▸ **Trecho do texto**:
------------------------

Para muitos, espiritualidade não tem nada a ver com empresas ou negócios por tratar-se de assunto que deve ficar no âmbito pessoal e religioso de cada um. Será?

Antes de entrar diretamente no tema, preciso manifestar minha concordância com aqueles que entendem que o atual modelo de gestão continua fortemente influenciado pelas grandes escolas de administração norte-americanas, as quais moldaram - no transcorrer do século XX - sistemas, metodologias, estratégias, práticas, doutrinas e técnicas de gerenciamento desenvolvidas por ex-combatentes que participaram das principais guerras (segunda mundial, Coréia e Vietnã entre outras) e que ingressaram nas universidades trazendo dentro de si, sentimentos, dores, frustrações e emoções variadas, as quais contribuíram para formar executivos que viram no mundo dos negócios e das organizações, condições semelhantes a de uma guerra, onde a ferocidade, a gana da conquista, destruição dos concorrentes e o desrespeito aos valores humanos poderiam ser colocados acima de qualquer coisa a fim de alcançar os objetivos traçados. Assim, a sobrevivência nesse mundo desvairado e contaminado pela objetividade desmedida e do individualismo em suas últimas instâncias, foi ainda mais alimentado pela corrida irracional do poder e do ganho fácil, mascarando e desvirtuando comportamentos de muitos profissionais e alimentando o sentimento de que o mundo empresarial é uma verdadeira selva predatória.

------------------------

▸ **Itens fornecidos**:
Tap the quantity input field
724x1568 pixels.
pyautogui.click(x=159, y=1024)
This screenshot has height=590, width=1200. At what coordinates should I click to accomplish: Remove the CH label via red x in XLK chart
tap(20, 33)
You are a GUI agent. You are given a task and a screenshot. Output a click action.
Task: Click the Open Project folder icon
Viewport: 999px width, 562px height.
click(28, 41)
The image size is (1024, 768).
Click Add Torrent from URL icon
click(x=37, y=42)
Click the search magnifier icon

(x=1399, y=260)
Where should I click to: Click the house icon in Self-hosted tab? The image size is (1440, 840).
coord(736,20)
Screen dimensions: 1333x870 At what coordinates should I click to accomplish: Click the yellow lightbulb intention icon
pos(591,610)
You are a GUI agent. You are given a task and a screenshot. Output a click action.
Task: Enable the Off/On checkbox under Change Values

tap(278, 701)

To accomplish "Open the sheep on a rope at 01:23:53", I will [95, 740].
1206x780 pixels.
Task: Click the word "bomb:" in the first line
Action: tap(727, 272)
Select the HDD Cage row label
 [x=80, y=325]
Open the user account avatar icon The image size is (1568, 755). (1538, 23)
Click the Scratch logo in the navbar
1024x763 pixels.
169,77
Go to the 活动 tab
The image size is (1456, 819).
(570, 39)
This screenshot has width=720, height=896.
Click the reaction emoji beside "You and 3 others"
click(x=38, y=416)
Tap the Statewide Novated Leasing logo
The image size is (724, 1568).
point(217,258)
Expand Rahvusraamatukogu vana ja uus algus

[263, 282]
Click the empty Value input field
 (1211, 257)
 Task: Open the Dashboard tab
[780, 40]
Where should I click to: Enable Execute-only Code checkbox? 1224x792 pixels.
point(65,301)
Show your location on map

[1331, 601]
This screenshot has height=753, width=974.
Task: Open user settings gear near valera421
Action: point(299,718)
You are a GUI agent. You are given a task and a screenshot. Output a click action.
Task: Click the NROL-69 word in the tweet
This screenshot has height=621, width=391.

------------------------

▸ **Instruções**: De acordo com o texto sobre espiritualidade nas empresas, por que os executivos formados pelas escolas de administração norte-americanas viram no mundo dos negócios condições semelhantes às de uma guerra? Responda em uma a três frases. Os itens acima são um material à parte do texto sobre espiritualidade nas empresas.

▸ **Resposta correta**: Porque os sistemas, as metodologias e as técnicas de gestão dessas escolas foram desenvolvidos por ex-combatentes das principais guerras, como a Segunda Guerra Mundial, a da Coreia e a do Vietnã. Eles ingressaram nas universidades trazendo sentimentos, dores, frustrações e emoções variadas, e isso contribuiu para formar executivos com essa visão.